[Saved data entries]

++++

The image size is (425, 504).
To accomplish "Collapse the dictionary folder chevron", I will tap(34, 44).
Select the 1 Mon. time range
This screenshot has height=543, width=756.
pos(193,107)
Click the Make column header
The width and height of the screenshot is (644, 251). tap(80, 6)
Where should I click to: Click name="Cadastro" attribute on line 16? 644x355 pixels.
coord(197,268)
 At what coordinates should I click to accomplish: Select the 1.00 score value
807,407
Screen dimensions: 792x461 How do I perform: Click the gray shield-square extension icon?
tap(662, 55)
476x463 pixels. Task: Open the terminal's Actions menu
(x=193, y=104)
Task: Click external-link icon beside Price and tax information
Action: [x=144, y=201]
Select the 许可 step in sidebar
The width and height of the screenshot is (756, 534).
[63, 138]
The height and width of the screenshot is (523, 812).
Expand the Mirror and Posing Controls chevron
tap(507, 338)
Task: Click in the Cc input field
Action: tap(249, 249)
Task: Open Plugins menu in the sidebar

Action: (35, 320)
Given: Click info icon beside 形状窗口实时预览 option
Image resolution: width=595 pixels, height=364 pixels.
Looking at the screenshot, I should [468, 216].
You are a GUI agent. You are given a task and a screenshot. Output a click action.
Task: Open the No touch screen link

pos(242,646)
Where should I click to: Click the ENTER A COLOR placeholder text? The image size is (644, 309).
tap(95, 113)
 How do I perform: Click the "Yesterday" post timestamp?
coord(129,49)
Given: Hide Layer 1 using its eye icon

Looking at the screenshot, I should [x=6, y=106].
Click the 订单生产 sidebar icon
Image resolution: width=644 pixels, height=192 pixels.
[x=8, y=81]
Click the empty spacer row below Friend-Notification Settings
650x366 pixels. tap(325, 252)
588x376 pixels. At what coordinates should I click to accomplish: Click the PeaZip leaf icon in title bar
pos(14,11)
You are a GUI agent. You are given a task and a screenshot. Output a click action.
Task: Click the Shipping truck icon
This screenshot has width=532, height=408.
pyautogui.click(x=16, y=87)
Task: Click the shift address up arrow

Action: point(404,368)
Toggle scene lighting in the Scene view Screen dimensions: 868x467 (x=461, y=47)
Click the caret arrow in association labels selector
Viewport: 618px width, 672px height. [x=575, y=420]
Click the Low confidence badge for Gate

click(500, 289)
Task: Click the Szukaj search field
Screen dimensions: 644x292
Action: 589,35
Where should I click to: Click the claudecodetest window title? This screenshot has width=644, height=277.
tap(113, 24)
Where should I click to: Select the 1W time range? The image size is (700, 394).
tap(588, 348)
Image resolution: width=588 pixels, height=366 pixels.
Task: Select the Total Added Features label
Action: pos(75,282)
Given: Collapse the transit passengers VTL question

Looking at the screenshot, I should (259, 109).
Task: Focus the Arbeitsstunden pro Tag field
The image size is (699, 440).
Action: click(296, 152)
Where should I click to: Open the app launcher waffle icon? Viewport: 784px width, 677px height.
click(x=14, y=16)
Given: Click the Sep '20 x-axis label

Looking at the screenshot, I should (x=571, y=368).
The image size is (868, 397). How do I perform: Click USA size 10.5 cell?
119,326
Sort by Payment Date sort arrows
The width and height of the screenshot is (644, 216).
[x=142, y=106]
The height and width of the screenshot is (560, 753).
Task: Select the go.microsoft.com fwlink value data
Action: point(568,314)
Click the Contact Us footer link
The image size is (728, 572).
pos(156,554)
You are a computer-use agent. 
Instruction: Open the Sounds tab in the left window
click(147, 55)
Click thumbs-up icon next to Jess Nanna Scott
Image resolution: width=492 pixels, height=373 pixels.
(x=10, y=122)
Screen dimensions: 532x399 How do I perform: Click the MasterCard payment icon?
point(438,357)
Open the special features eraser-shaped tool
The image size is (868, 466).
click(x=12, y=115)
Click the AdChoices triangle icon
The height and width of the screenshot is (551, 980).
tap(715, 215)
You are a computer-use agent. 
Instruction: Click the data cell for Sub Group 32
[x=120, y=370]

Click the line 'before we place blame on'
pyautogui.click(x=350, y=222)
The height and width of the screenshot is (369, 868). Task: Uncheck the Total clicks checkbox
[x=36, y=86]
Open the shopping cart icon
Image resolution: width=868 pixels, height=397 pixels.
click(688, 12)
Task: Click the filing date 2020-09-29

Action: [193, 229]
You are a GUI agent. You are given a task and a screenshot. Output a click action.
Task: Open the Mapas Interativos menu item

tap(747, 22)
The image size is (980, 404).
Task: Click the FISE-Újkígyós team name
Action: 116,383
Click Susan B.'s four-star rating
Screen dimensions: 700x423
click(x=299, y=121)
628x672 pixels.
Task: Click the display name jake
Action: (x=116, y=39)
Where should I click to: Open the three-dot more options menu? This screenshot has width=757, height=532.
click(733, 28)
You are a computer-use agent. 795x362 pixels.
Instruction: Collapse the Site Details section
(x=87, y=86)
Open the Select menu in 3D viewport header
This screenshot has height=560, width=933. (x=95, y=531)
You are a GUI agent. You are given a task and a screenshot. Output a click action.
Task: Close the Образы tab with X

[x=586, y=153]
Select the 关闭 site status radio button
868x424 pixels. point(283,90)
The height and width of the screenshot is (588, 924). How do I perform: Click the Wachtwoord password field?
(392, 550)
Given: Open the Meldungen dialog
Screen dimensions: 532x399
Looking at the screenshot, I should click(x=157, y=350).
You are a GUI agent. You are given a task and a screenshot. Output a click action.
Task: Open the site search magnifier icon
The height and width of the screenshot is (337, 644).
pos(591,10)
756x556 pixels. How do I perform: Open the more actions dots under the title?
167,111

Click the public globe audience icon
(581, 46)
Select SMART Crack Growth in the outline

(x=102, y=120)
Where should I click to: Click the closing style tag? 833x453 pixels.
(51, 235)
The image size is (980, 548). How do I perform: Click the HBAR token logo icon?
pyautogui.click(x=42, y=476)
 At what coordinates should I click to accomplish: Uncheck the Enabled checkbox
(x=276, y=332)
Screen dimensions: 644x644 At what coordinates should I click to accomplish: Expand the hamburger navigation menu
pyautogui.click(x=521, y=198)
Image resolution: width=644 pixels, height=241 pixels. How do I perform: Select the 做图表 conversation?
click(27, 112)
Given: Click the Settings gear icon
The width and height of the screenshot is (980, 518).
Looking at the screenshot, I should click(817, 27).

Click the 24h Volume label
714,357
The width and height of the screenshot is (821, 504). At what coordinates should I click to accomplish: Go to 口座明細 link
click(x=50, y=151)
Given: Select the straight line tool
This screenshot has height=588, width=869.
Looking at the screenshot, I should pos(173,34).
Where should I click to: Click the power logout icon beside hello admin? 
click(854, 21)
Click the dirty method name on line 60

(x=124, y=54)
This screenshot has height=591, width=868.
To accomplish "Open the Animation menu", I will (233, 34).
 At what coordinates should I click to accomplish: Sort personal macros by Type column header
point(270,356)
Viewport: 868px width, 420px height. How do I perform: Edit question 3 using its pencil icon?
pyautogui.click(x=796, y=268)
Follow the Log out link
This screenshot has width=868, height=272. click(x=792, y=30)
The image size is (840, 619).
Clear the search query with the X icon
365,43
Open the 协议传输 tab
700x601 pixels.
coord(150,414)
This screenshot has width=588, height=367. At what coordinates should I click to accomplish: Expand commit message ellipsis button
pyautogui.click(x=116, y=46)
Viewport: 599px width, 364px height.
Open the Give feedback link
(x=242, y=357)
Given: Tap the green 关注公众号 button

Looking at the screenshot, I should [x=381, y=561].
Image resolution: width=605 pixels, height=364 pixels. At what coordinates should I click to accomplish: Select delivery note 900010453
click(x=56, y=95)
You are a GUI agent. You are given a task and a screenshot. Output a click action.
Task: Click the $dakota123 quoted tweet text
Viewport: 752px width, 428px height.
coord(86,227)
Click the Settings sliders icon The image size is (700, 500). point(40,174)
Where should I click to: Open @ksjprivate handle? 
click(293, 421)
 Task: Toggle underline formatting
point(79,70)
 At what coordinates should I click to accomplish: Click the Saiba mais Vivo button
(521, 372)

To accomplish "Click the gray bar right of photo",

++++

# TRY IT:
Your answer must consist solely of the lines above between the line holding "Clear the search query with the X icon" and the line holding "Viewport: 599px width, 364px height.", inclusive, copied exactly.

# RESPONSE AREA:
Clear the search query with the X icon
365,43
Open the 协议传输 tab
700x601 pixels.
coord(150,414)
This screenshot has width=588, height=367. At what coordinates should I click to accomplish: Expand commit message ellipsis button
pyautogui.click(x=116, y=46)
Viewport: 599px width, 364px height.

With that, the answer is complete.